Romain Crevoisier

Personal information
- Full name: Romain Pierre Hubert Crevoisier
- Date of birth: 5 August 1965 (age 61)
- Place of birth: Moutier, Switzerland
- Height: 1.86 m (6 ft 1 in)
- Position: Goalkeeper

Team information
- Current team: FC Sion (goalkeeping coach)

Senior career*
- Years: Team / Apps / (Gls)
- 1984–1987: Grasshopper Club Zürich / 0 / (0)
- 1987–1992: FC La Chaux-de-Fonds / 50 / (0)
- 1992–1996: SR Delémont / 23 / (0)
- 1996–1998: SC Kriens / 50 / (0)
- 1998–1999: FC Lucerne / 23 / (0)
- 1999–2000: SC Kriens / 0 / (0)
- 2000–2004: FC Basel / 1 / (0)

= Romain Crevoisier =

Swiss footballer (born 1965)

Romain Crevoisier (born 5 August 1965) is a retired Swiss football goalkeeper who played in the late 1980s, 1990s and early 2000s. He is now a goalkeeping coach at FC Basel.

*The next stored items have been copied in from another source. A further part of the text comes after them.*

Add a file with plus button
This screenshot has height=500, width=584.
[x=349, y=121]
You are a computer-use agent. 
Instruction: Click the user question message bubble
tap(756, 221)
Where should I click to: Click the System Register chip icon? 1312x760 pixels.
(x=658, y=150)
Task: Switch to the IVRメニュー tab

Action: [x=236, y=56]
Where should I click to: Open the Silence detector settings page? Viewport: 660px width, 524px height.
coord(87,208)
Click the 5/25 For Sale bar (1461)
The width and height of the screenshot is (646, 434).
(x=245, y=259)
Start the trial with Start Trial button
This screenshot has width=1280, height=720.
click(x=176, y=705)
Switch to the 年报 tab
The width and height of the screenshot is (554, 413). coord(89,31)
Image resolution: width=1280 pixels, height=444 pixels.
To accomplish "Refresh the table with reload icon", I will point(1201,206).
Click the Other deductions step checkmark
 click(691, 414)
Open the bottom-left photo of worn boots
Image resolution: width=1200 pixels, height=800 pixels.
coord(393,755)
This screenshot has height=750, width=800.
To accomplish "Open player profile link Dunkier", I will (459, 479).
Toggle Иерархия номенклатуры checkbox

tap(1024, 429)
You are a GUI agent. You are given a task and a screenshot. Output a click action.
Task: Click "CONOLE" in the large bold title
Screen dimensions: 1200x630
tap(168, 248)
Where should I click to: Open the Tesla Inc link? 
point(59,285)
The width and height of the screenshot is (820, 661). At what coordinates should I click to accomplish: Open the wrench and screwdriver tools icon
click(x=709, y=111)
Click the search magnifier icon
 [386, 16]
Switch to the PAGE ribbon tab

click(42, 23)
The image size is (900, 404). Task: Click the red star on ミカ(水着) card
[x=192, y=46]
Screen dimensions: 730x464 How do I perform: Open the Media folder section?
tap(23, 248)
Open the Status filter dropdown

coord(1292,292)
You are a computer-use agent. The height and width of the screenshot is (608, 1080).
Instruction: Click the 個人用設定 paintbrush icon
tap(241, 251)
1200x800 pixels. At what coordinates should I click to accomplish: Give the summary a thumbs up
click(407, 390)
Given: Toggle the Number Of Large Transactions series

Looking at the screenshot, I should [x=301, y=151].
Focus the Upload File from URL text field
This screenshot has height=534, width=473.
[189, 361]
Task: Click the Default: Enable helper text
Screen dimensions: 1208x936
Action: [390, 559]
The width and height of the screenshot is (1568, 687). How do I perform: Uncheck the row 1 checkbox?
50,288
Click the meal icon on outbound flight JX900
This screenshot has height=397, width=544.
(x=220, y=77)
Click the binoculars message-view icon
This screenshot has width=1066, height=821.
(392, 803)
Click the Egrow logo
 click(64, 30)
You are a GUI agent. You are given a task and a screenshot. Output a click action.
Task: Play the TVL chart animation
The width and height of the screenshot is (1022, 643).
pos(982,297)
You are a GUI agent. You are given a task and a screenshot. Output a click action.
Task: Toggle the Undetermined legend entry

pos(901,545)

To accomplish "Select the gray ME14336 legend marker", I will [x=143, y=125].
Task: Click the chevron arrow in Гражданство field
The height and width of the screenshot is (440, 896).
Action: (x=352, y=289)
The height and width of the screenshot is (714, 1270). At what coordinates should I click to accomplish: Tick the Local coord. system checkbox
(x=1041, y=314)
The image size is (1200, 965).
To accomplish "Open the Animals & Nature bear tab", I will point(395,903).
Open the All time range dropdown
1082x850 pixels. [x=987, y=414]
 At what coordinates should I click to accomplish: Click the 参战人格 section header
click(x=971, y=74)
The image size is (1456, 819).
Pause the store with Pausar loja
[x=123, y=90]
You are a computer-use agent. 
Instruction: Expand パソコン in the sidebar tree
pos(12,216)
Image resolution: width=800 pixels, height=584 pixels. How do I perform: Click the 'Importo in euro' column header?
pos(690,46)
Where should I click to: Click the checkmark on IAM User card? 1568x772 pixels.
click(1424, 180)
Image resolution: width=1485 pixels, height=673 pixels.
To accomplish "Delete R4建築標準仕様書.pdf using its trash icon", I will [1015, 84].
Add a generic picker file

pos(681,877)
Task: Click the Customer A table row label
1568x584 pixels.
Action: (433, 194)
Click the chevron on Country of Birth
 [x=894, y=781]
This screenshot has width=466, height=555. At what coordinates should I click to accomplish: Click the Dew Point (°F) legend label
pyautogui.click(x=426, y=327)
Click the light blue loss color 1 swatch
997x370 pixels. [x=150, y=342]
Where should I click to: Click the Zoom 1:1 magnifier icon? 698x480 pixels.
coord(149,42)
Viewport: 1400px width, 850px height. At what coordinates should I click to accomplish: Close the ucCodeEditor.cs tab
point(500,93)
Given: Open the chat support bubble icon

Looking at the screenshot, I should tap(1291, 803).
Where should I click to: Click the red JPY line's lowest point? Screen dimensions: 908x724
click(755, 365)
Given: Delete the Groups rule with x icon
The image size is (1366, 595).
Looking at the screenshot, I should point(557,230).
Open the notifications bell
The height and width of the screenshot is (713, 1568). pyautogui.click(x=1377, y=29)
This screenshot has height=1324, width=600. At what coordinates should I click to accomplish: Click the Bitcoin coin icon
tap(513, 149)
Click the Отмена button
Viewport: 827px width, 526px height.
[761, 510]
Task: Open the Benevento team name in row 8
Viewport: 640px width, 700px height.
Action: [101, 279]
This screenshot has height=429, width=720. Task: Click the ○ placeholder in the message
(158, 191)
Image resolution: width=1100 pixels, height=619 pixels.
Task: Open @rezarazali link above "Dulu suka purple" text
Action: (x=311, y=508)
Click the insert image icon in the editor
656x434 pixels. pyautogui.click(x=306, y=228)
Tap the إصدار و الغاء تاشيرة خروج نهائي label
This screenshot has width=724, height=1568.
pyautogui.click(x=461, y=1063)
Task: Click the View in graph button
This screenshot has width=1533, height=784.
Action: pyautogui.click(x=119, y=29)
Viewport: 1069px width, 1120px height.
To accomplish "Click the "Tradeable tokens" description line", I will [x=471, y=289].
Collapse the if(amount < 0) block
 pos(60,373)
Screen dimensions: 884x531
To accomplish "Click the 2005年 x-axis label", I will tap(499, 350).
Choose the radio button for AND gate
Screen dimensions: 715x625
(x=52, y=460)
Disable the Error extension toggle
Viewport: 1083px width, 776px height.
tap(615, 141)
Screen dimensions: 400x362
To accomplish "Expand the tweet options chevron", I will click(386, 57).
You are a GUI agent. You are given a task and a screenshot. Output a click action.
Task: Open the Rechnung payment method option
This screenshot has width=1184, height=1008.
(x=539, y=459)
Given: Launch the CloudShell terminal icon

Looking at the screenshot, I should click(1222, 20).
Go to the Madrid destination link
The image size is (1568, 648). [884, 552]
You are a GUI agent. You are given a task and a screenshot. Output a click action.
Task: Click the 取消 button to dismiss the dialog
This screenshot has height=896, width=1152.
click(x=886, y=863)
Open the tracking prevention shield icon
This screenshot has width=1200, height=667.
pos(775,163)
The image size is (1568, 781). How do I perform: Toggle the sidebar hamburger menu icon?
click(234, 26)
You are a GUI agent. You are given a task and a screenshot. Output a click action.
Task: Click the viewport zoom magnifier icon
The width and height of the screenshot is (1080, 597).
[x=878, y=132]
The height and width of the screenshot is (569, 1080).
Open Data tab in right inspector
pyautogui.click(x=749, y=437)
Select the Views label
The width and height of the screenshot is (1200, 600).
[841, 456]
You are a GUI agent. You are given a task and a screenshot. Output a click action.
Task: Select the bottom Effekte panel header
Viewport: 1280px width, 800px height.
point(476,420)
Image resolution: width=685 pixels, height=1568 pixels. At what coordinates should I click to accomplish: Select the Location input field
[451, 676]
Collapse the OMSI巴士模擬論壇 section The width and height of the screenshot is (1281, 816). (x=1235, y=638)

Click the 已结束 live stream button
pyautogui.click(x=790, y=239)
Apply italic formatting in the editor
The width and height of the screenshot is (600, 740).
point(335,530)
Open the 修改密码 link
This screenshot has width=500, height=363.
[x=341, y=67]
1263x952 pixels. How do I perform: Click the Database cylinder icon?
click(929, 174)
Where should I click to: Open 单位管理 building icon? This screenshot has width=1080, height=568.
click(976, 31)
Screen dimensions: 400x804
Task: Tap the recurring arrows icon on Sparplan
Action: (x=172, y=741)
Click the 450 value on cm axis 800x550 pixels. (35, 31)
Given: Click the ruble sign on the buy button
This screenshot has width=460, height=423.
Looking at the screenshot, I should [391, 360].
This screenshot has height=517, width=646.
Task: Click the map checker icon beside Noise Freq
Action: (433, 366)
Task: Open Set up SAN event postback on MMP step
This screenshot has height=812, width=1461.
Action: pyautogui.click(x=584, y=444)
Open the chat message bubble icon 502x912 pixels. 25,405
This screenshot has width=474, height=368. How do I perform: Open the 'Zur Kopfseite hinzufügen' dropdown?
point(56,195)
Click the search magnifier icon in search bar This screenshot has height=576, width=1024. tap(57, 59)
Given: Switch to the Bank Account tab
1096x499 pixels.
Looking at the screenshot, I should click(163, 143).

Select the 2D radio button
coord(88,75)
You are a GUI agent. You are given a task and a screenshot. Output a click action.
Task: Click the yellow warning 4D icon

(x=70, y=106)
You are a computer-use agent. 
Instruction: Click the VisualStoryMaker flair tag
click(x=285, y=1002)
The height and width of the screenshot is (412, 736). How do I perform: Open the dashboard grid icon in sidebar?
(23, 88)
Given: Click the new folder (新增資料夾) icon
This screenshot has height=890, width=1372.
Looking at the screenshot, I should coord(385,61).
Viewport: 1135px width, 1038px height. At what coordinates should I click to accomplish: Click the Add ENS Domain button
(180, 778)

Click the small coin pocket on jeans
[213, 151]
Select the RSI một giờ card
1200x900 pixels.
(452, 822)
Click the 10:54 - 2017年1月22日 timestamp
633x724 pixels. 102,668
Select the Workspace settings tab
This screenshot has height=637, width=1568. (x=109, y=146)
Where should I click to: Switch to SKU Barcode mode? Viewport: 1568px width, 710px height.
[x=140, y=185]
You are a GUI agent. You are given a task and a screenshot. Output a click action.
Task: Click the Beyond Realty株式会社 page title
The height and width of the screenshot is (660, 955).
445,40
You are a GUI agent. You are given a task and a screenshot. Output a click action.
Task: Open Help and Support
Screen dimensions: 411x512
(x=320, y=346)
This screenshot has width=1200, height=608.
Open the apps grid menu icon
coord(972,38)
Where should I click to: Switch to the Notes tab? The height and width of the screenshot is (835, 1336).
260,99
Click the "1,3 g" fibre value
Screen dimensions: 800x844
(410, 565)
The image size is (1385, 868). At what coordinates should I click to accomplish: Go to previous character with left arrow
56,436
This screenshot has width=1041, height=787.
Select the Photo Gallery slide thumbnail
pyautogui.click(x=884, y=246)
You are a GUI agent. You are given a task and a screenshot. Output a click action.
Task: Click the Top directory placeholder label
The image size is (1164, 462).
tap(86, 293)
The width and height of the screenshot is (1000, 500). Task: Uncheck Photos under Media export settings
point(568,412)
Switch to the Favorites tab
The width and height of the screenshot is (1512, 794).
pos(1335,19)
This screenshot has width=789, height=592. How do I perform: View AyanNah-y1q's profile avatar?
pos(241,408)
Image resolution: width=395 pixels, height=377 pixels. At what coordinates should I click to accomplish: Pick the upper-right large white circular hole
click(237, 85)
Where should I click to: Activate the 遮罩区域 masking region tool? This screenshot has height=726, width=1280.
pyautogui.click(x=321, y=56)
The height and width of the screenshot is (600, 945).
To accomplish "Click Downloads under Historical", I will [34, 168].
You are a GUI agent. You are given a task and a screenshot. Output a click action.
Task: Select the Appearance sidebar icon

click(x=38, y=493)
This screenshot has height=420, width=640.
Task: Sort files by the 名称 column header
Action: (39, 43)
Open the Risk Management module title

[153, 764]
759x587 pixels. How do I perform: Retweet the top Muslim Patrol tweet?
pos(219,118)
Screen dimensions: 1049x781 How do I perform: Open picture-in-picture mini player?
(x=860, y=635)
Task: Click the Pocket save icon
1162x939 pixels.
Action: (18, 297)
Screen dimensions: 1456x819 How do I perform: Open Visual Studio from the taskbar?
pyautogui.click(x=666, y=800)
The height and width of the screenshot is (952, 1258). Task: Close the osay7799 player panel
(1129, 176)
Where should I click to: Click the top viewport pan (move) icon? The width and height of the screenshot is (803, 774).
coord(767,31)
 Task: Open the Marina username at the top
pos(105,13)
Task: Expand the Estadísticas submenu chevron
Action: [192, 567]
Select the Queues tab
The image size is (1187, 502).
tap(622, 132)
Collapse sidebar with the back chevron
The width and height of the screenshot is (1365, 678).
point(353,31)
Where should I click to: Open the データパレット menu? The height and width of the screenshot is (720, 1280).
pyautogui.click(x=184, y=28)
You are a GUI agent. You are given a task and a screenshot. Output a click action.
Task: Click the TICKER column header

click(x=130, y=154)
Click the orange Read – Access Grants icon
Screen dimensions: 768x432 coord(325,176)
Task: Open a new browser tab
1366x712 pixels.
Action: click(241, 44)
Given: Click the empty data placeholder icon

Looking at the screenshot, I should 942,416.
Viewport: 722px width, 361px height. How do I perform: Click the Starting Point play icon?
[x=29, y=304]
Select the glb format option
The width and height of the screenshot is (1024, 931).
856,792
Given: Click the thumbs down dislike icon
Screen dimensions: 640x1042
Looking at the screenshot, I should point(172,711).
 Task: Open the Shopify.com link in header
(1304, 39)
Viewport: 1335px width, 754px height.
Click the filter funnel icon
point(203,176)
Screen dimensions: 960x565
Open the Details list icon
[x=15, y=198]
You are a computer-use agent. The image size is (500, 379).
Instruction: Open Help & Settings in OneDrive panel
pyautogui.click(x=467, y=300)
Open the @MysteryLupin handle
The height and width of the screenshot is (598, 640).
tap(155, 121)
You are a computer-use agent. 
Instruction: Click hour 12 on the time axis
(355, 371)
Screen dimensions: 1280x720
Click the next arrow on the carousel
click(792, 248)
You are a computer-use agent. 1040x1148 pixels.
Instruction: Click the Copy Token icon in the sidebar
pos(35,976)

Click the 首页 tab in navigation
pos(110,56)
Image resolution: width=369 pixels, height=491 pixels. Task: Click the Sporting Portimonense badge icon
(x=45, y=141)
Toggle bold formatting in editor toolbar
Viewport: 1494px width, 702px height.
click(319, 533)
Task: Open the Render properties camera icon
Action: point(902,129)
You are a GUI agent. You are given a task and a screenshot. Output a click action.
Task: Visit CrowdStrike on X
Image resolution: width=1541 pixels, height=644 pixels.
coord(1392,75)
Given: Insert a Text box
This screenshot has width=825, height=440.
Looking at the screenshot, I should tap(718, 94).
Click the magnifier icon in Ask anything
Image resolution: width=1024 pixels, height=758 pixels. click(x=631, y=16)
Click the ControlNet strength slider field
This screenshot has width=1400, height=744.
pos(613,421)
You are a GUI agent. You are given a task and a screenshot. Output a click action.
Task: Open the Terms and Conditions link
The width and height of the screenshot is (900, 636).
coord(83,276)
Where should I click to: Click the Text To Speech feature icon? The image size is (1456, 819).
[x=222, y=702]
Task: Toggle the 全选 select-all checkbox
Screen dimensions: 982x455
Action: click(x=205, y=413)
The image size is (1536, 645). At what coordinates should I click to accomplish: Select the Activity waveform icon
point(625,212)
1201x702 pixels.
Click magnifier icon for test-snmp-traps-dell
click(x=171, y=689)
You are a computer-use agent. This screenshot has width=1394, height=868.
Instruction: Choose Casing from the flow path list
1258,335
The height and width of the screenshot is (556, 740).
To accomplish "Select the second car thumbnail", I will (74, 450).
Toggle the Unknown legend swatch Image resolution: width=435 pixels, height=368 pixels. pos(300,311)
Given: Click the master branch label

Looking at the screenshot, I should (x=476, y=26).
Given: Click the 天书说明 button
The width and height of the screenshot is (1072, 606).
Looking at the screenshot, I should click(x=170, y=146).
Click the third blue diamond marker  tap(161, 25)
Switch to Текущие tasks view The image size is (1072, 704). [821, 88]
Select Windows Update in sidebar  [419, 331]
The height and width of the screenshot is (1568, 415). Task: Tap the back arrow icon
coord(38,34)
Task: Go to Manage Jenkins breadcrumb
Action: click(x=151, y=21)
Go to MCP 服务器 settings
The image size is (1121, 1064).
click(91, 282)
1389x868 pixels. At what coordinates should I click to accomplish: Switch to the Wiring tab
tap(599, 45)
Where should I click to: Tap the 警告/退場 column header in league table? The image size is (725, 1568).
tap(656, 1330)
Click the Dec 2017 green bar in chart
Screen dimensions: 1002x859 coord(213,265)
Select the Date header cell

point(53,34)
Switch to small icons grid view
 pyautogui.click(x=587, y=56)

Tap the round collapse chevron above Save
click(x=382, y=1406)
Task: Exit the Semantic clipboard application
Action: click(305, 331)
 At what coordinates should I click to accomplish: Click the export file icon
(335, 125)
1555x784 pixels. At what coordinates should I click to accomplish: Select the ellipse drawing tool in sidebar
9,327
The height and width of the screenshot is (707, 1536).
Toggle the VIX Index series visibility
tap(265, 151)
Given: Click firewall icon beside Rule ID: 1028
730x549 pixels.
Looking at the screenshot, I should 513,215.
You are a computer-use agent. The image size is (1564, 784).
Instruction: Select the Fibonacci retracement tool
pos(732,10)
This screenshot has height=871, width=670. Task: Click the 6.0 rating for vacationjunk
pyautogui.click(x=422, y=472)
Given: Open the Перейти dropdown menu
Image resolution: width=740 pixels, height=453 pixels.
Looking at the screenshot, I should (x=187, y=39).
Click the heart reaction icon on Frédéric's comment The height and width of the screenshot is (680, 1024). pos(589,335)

Crevoisier began playing professionally in 1987 with FC La Chaux-de-Fonds. He left for SR Delémont in 1992, and played there for four years before he signed for SC Kriens in 1996. In 1997, he was elected best goalkeeper in the Swiss championship. In 2000, he signed for FC Basel but was reserve goalkeeper for most of his time there. He retired from playing in 2004 and became FC Basel's goalkeeping coach in August 2005. In January 2013 he signed at FC Sion as a goalkeeping coach.